Records from a pointing dataset:
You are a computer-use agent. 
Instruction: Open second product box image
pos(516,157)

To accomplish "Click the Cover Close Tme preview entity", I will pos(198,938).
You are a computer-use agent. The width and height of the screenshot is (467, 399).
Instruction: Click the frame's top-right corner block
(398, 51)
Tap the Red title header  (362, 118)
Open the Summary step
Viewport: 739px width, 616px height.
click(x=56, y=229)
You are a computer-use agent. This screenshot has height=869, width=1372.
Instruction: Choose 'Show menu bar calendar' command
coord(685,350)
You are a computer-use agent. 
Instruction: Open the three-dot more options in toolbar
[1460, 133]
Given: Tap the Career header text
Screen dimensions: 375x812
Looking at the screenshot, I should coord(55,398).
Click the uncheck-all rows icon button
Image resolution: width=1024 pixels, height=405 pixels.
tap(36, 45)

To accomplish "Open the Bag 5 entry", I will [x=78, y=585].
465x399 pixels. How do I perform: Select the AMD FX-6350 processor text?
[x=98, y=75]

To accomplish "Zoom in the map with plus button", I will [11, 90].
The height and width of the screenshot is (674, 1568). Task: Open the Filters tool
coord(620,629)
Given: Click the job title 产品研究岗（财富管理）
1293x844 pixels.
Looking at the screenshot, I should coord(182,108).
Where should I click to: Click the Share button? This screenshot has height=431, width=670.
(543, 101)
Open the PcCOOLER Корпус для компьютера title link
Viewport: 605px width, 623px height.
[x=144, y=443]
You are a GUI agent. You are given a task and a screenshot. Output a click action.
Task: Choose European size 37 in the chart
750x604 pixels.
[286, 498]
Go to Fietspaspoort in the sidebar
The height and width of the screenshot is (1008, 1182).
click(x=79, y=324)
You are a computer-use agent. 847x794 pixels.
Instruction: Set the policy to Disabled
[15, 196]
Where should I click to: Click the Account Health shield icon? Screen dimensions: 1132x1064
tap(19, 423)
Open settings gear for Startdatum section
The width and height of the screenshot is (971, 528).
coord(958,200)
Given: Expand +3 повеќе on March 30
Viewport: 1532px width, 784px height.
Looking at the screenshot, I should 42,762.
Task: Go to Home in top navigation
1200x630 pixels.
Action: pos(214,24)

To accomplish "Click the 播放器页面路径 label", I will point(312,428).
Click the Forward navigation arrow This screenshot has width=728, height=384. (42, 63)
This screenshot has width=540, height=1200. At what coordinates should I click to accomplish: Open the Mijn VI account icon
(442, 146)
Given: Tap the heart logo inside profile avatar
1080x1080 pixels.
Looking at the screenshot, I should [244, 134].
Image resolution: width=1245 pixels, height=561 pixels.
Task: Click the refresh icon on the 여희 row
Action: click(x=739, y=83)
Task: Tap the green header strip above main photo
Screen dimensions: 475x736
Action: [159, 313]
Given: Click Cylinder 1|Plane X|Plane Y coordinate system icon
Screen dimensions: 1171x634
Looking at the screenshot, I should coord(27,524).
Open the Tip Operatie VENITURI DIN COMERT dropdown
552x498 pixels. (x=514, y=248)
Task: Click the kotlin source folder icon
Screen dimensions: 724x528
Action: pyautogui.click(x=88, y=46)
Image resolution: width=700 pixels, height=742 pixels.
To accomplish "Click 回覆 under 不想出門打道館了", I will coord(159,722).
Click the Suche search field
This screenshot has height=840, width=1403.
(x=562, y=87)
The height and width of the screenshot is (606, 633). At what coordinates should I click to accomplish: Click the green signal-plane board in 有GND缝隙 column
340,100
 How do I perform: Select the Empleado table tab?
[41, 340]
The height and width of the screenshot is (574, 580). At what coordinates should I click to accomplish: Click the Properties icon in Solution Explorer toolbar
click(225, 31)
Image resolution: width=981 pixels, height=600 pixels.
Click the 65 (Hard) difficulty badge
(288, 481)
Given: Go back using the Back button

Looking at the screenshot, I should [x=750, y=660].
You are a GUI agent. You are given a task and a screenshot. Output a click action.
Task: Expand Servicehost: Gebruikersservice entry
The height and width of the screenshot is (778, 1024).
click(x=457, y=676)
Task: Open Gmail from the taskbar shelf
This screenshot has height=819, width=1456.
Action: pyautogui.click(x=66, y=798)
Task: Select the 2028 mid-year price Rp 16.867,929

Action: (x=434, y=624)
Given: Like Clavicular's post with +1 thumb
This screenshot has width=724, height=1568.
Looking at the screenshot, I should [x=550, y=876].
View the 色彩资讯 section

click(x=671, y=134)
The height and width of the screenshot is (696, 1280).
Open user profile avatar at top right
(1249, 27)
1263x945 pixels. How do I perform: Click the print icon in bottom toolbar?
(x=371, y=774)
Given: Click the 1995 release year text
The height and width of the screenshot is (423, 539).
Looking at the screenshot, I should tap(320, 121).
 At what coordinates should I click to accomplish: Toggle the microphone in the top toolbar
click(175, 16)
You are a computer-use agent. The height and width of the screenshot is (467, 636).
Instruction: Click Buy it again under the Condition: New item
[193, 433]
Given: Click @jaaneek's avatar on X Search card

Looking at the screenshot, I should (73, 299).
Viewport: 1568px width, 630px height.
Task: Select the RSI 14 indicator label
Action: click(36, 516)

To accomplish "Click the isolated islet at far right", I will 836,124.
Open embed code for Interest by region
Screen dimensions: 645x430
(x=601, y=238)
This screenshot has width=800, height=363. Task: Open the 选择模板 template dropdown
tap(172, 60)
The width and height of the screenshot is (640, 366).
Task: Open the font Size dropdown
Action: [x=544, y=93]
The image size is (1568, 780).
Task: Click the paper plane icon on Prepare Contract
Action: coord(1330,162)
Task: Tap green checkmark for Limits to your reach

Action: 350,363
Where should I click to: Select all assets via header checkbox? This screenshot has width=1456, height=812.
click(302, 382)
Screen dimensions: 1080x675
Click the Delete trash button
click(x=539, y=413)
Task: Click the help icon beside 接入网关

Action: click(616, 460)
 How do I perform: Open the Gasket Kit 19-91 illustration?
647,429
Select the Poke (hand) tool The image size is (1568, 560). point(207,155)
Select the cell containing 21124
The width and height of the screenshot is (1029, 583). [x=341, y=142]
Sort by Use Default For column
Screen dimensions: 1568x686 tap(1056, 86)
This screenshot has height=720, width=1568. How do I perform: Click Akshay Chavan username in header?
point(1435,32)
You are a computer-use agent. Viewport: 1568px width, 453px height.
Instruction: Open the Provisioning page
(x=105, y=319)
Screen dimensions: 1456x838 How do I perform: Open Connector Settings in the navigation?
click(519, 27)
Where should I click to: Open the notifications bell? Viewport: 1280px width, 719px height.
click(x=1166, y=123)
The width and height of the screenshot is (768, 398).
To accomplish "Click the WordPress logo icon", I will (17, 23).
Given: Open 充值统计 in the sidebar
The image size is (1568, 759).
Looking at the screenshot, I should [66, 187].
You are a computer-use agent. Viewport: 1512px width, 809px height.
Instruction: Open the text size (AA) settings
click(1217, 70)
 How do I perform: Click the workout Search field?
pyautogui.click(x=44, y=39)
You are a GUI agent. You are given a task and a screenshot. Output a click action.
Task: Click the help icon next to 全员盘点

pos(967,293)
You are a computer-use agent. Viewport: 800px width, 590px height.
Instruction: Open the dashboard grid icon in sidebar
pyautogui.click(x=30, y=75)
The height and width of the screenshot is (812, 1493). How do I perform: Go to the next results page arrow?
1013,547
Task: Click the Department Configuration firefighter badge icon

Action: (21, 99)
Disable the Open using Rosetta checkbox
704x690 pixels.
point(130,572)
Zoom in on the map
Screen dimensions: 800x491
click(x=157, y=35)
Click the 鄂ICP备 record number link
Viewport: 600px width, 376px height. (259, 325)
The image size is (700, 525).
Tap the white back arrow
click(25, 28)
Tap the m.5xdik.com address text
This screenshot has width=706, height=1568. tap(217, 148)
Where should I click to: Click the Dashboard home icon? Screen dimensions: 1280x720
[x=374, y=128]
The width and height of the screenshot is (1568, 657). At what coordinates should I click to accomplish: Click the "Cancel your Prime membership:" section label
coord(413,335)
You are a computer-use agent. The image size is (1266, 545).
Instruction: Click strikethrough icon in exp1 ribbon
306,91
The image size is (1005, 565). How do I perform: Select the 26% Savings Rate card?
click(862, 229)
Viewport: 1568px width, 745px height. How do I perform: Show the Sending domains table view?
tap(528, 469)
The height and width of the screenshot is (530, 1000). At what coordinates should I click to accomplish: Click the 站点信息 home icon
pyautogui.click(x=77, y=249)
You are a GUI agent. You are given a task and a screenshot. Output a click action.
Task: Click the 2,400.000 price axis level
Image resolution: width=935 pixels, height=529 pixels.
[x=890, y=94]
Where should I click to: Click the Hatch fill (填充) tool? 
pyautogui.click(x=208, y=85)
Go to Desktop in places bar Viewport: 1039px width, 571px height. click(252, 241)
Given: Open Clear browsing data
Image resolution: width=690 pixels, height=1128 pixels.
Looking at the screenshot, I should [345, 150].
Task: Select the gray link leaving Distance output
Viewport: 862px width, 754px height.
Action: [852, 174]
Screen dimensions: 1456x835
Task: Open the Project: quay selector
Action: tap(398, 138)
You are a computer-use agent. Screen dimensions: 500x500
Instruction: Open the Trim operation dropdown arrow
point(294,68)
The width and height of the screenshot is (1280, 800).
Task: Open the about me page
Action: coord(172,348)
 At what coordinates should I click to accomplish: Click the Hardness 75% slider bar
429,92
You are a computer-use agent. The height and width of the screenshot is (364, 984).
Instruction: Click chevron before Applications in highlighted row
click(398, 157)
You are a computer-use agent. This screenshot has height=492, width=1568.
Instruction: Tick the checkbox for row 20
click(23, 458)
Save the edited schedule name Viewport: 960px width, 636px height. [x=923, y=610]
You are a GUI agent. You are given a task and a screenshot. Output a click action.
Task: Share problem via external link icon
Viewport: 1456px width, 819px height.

### Task directions
Extract the lines from the line with "I will pos(198,938)." to the line with "[x=144, y=443]", both included, and copy them out exactly.

### Task answer
To accomplish "Click the Cover Close Tme preview entity", I will pos(198,938).
You are a computer-use agent. The width and height of the screenshot is (467, 399).
Instruction: Click the frame's top-right corner block
(398, 51)
Tap the Red title header  (362, 118)
Open the Summary step
Viewport: 739px width, 616px height.
click(x=56, y=229)
You are a computer-use agent. This screenshot has height=869, width=1372.
Instruction: Choose 'Show menu bar calendar' command
coord(685,350)
You are a computer-use agent. 
Instruction: Open the three-dot more options in toolbar
[1460, 133]
Given: Tap the Career header text
Screen dimensions: 375x812
Looking at the screenshot, I should coord(55,398).
Click the uncheck-all rows icon button
Image resolution: width=1024 pixels, height=405 pixels.
tap(36, 45)

To accomplish "Open the Bag 5 entry", I will [x=78, y=585].
465x399 pixels. How do I perform: Select the AMD FX-6350 processor text?
[x=98, y=75]

To accomplish "Zoom in the map with plus button", I will [11, 90].
The height and width of the screenshot is (674, 1568). Task: Open the Filters tool
coord(620,629)
Given: Click the job title 产品研究岗（财富管理）
1293x844 pixels.
Looking at the screenshot, I should coord(182,108).
Where should I click to: Click the Share button? This screenshot has height=431, width=670.
(543, 101)
Open the PcCOOLER Корпус для компьютера title link
Viewport: 605px width, 623px height.
[x=144, y=443]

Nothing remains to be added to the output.